NVME QID timeout

bjwe · Feb 13, 2019

Hallo zusammen,

ich teste gerade eine Konfiguration mit Proxmox VE 5.3-8
und habe ein Problen mit zwei NVME SSDs.

Die Grundinstallation hängt an zwei SATA SSD Platten auf denen ich zuerst die virtuellen Maschinen getestet habe. Hierbei gibt es auch keine Probleme - jetzt wollte ich noch zwei NVME hinzufügen und die beiden per
ZFS-Mirror einbinden. Das Verschieben der virtuellen Platten hat schon sehr lange gedauert und ich dachte eventuell wäre das ZFS schuld. Also habe ich den zpool aufgelöst und die NVME Platten mal direkt als LVM eingebunden. Hierbei zeigt sich das gleiche Bild. Die Maschinen bleiben oft komplett für einige Sekunden stehen und laufen dann weiter. Ein Blick in dmesg zeigt dann anscheinend die Ursache:

Code:

[...]
[  607.451494] nvme nvme0: I/O 180 QID 28 timeout, completion polled
[  607.451505] nvme nvme0: I/O 243 QID 34 timeout, completion polled
[  607.451511] nvme nvme0: I/O 768 QID 36 timeout, completion polled
[  607.451556] nvme nvme0: I/O 37 QID 39 timeout, completion polled
[  607.451569] nvme nvme1: I/O 311 QID 42 timeout, completion polled
[  607.451575] nvme nvme0: I/O 990 QID 51 timeout, completion polled
[  607.451581] nvme nvme0: I/O 58 QID 53 timeout, completion polled
[...]

Das einzig Sinnvolle, was ich dazu finden konnte:
bugs.launchpad.net/ubuntu/+source/linux/+bug/1807393

Was ich bereits versucht habe:
- Firmware der NVME updaten: (war up-to-date)
- Firmware des Boards updaten: (auch up-to-date)
- Karten umstecken
- OptionRom an/abschalten
- IOMMU ein/aus

Zum System:

CPU(s): 64 x AMD EPYC 7351 16-Core Processor (2 Sockets)
Kernelversion: Linux 4.15.18-10-pve #1 SMP
PVE 4.15.18-32 (Sat, 19 Jan 2019 10:09:37 +0100)

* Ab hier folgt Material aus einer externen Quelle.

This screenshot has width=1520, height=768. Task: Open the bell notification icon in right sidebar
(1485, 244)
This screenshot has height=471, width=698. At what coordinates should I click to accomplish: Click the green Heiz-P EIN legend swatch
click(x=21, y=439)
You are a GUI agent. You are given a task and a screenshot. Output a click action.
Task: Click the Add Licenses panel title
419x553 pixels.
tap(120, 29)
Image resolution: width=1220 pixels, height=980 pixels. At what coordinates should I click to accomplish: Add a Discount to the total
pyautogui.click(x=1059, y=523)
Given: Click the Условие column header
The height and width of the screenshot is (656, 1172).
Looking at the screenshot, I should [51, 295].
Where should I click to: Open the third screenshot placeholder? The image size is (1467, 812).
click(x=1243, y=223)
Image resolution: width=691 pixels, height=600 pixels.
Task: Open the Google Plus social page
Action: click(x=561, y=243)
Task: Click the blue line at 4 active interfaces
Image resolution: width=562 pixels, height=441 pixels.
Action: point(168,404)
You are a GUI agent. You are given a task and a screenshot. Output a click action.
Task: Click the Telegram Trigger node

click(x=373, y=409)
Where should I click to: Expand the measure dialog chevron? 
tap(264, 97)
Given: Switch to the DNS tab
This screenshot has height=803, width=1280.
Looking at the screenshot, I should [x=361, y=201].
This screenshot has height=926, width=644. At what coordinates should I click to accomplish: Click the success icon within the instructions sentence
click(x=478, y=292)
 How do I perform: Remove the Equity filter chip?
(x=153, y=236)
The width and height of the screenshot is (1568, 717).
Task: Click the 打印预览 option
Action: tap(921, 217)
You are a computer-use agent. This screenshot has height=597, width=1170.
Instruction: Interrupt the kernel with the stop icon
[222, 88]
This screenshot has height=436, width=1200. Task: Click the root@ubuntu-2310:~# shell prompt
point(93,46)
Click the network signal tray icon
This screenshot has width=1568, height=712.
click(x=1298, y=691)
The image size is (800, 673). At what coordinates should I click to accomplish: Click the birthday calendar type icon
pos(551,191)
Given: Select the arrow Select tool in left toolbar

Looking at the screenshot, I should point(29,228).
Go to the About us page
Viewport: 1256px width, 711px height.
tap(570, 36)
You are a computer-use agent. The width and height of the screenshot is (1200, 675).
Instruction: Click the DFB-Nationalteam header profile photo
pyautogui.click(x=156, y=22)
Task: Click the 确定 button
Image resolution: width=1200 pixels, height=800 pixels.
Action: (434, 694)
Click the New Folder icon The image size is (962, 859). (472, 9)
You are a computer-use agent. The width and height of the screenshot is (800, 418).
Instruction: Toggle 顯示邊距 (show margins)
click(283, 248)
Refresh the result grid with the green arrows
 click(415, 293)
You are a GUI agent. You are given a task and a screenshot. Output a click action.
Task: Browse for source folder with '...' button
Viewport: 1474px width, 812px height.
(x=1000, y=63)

Der Server hat ein Supermicro H11DSI Board, 64GB ECC Hauptspeicher, eine X710 10GbE SFP+ Karte, zwei Samsung DC SSD (SATA), zwei Intel DC P4510 (stecken direkt auf dem PCI Bus).

Base Board Information
Manufacturer: Supermicro
Product Name: H11DSi
Version: 1.01
Serial Number:
Features:
Board is a hosting board
Board is removable
Board is replaceable
Chassis Handle: 0x0003
Type: Motherboard
Contained Object Handles: 0

smartctl -a /dev/nvme0n1
smartctl 6.6 2016-05-31 r4324 [x86_64-linux-4.15.18-10-pve] (local build)
Copyright (C) 2002-16, Bruce Allen, Christian Franke

=== START OF INFORMATION SECTION ===
Model Number: INTEL SSDPE2KX010T8
Serial Number:
Firmware Version: VDV10131
PCI Vendor/Subsystem ID: 0x8086
IEEE OUI Identifier: 0x5cd2e4
Total NVM Capacity: 1,000,204,886,016 [1.00 TB]
Unallocated NVM Capacity: 0
Controller ID: 0
Number of Namespaces: 1
Namespace 1 Size/Capacity: 1,000,204,886,016 [1.00 TB]
Namespace 1 Formatted LBA Size: 512

smartctl -a /dev/nvme1n1
smartctl 6.6 2016-05-31 r4324 [x86_64-linux-4.15.18-10-pve] (local build)
Copyright (C) 2002-16, Bruce Allen, Christian Franke

=== START OF INFORMATION SECTION ===
Model Number: INTEL SSDPE2KX010T8
Serial Number:
Firmware Version: VDV10131
PCI Vendor/Subsystem ID: 0x8086
IEEE OUI Identifier: 0x5cd2e4
Total NVM Capacity: 1,000,204,886,016 [1.00 TB]
Unallocated NVM Capacity: 0
Controller ID: 0
Number of Namespaces: 1
Namespace 1 Size/Capacity: 1,000,204,886,016 [1.00 TB]
Namespace 1 Formatted LBA Size: 512

Hat noch jemand eine Idee was man tun könnte, ohne auf die neuen Platten zu verzichten?
(Bzw. ob noch im Kernel was angepasst werden muss)

Gruß Björn

====

Nachtrag: Es scheint wohl wirklich am Kernel zu liegen.
Der Ubuntu-Linux-Kernel (4.18.0-10) hat keine Probleme mit den Platten.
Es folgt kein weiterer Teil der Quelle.